-- Provided records start --
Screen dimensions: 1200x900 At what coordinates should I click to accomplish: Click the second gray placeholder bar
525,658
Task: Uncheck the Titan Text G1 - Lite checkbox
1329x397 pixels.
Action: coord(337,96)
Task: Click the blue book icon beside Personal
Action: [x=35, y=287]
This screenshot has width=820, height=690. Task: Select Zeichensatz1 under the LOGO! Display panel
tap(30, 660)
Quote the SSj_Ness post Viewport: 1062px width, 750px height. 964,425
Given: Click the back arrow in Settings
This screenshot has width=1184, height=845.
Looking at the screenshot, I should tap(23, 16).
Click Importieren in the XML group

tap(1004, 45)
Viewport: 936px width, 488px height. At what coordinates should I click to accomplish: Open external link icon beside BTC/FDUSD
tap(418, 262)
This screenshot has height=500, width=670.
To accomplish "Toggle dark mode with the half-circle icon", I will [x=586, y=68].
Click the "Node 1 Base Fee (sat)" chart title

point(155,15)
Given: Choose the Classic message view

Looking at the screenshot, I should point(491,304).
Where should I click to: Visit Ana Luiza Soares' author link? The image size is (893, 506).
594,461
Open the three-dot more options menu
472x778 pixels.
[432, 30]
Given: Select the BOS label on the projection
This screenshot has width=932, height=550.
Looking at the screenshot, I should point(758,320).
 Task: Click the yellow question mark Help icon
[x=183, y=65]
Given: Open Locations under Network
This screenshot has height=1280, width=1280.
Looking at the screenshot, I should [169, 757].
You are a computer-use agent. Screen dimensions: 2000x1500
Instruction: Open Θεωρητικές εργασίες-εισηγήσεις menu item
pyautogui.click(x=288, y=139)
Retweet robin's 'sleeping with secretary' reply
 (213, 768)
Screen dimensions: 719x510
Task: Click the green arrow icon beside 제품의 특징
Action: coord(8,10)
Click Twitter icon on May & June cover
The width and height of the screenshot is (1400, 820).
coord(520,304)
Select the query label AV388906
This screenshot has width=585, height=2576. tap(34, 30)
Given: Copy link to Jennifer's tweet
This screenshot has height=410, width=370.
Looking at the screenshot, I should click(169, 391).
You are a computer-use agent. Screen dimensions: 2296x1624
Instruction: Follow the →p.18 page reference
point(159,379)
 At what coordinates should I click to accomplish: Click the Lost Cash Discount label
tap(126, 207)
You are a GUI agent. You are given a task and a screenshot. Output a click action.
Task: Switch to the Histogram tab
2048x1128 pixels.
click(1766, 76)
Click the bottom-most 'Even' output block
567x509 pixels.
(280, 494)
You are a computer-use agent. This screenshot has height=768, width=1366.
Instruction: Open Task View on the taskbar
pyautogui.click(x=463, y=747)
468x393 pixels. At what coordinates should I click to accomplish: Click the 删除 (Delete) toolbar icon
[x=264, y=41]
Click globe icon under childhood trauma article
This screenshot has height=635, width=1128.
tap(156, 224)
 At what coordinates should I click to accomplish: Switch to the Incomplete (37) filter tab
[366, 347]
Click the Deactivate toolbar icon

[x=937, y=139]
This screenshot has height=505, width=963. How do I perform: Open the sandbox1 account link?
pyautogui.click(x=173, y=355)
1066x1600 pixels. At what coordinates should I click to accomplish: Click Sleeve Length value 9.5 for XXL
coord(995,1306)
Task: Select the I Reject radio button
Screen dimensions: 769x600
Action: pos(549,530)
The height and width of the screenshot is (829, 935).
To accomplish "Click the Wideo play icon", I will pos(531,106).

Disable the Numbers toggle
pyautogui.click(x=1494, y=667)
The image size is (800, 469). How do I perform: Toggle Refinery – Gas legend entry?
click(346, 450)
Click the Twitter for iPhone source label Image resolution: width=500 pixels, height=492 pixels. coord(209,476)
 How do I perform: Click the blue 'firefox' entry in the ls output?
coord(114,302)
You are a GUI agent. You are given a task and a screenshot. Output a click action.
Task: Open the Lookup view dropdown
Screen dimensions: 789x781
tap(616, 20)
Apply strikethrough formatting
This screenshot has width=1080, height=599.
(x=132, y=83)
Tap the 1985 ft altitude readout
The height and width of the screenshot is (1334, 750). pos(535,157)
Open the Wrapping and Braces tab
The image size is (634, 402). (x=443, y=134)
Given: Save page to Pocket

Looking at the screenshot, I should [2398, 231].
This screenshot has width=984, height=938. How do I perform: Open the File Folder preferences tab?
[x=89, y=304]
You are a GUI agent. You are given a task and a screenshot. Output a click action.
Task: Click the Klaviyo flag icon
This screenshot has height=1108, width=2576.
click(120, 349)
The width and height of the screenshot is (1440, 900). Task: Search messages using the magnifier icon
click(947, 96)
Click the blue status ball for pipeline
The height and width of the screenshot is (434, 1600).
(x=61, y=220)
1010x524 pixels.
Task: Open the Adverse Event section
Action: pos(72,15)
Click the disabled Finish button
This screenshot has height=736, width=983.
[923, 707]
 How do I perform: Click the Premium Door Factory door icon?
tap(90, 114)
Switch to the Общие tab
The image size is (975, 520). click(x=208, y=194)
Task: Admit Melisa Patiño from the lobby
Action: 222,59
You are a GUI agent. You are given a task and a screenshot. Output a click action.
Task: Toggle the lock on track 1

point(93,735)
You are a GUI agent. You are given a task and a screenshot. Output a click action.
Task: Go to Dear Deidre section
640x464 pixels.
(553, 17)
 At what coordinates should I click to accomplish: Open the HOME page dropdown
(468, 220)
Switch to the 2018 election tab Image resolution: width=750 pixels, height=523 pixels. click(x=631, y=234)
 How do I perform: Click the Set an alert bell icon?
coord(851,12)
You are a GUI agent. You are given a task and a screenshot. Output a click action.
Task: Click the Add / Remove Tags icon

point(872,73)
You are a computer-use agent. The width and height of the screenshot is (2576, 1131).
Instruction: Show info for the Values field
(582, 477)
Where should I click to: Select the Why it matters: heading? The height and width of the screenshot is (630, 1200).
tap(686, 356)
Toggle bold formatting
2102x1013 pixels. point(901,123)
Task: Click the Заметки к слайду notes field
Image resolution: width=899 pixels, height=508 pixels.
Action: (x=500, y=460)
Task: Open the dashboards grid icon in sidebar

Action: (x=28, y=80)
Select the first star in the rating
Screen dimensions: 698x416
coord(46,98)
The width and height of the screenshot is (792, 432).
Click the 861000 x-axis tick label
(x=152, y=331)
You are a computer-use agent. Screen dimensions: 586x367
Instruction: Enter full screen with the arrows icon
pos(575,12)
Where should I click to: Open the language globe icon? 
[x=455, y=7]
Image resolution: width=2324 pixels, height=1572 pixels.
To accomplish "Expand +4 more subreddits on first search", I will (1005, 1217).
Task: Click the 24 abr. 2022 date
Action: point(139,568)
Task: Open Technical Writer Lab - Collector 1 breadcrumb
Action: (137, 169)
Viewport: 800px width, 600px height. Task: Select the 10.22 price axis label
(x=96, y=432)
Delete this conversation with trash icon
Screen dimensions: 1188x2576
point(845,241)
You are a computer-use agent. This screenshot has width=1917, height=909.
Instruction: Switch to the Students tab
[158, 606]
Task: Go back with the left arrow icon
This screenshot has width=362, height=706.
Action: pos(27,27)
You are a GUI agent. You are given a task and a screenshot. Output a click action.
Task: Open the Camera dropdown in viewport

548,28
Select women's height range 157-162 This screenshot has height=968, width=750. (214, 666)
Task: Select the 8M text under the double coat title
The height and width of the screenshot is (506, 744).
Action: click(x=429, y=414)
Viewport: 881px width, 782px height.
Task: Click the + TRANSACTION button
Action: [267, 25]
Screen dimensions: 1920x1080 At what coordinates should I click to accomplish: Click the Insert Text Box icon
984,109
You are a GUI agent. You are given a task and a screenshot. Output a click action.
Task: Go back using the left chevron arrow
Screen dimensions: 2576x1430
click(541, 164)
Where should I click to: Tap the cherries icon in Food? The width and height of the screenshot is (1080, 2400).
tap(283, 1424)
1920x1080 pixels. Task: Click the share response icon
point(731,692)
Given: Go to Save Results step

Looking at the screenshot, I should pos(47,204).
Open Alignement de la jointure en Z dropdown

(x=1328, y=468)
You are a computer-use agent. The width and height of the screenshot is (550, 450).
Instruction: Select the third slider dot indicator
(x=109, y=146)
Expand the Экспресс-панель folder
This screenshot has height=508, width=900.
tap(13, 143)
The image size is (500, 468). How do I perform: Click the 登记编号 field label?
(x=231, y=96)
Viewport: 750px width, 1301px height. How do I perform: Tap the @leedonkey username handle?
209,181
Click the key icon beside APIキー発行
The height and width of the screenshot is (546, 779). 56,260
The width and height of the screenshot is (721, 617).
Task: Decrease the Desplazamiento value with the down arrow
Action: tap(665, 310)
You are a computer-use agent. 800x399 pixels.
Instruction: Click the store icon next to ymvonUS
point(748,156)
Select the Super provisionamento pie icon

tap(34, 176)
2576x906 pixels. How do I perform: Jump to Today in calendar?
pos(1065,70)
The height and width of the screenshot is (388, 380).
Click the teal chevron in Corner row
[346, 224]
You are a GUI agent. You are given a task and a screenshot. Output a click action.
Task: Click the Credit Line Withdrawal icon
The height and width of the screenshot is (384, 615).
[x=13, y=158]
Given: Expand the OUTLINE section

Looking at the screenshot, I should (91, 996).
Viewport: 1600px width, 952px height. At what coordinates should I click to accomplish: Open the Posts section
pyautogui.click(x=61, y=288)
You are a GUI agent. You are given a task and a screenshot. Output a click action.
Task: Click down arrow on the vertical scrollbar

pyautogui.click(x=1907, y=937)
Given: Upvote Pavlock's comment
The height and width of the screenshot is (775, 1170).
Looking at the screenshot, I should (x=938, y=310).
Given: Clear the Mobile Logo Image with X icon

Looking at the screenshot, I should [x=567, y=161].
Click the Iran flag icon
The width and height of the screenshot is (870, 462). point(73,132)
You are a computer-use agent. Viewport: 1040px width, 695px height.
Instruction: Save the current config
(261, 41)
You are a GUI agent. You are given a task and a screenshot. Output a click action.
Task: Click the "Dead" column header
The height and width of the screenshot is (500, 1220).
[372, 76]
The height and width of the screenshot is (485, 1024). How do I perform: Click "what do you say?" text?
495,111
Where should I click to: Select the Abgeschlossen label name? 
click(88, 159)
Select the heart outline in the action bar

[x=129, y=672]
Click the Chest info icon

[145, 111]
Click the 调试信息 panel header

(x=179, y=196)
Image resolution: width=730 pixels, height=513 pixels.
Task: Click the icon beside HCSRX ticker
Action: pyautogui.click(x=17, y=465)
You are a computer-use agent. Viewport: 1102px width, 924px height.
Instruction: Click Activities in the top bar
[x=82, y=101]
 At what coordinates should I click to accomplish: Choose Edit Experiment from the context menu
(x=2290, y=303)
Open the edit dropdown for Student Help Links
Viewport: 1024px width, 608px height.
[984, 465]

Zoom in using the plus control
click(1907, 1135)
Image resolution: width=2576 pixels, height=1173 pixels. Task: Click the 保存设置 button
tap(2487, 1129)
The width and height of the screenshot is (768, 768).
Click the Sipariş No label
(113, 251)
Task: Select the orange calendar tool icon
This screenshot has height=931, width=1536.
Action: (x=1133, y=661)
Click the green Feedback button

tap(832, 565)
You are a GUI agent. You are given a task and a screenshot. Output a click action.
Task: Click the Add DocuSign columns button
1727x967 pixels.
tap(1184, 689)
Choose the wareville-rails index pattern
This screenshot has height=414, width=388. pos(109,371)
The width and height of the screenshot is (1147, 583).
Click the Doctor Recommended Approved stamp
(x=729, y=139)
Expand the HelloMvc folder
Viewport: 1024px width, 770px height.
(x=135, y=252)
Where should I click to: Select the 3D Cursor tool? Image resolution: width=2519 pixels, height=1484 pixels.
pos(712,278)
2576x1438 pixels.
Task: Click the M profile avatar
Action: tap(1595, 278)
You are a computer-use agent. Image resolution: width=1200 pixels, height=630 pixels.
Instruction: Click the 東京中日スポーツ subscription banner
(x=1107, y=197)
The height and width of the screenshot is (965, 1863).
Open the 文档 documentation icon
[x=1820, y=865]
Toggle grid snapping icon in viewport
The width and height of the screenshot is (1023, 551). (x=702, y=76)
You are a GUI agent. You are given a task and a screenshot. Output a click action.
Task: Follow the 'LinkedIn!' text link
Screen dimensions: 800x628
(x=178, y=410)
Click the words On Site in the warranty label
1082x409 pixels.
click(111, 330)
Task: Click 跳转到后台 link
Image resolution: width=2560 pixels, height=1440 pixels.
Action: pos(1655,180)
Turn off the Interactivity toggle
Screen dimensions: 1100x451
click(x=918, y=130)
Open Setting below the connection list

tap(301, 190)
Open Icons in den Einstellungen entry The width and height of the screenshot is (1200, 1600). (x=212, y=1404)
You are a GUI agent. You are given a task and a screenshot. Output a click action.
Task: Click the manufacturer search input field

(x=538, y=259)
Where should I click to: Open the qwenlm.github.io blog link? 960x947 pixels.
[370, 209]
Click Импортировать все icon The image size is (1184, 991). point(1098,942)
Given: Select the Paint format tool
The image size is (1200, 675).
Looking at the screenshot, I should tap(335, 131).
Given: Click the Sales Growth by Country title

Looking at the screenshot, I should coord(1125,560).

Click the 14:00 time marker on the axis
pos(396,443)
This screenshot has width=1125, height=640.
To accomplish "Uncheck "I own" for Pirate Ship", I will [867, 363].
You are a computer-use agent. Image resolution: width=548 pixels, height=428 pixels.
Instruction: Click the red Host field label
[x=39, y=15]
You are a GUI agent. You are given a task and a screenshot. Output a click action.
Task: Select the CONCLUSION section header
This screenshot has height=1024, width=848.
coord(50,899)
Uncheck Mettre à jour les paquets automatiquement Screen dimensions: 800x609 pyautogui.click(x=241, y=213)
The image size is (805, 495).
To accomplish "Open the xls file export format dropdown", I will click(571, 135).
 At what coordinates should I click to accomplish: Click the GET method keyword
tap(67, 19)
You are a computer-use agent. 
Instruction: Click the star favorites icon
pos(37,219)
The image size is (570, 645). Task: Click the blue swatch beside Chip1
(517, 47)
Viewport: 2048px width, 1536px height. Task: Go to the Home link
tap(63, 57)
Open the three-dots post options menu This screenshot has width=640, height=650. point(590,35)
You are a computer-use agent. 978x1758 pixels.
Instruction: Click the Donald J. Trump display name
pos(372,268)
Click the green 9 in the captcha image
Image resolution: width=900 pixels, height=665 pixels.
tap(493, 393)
-- Provided records end --
* What is expected
Show each line of the items above that contains the string "Switch", matching capital and lowercase letters exactly.

* Task output
Task: Switch to the Histogram tab
 At what coordinates should I click to accomplish: Switch to the Incomplete (37) filter tab
Switch to the Общие tab
Switch to the 2018 election tab Image resolution: width=750 pixels, height=523 pixels. click(x=631, y=234)
Instruction: Switch to the Students tab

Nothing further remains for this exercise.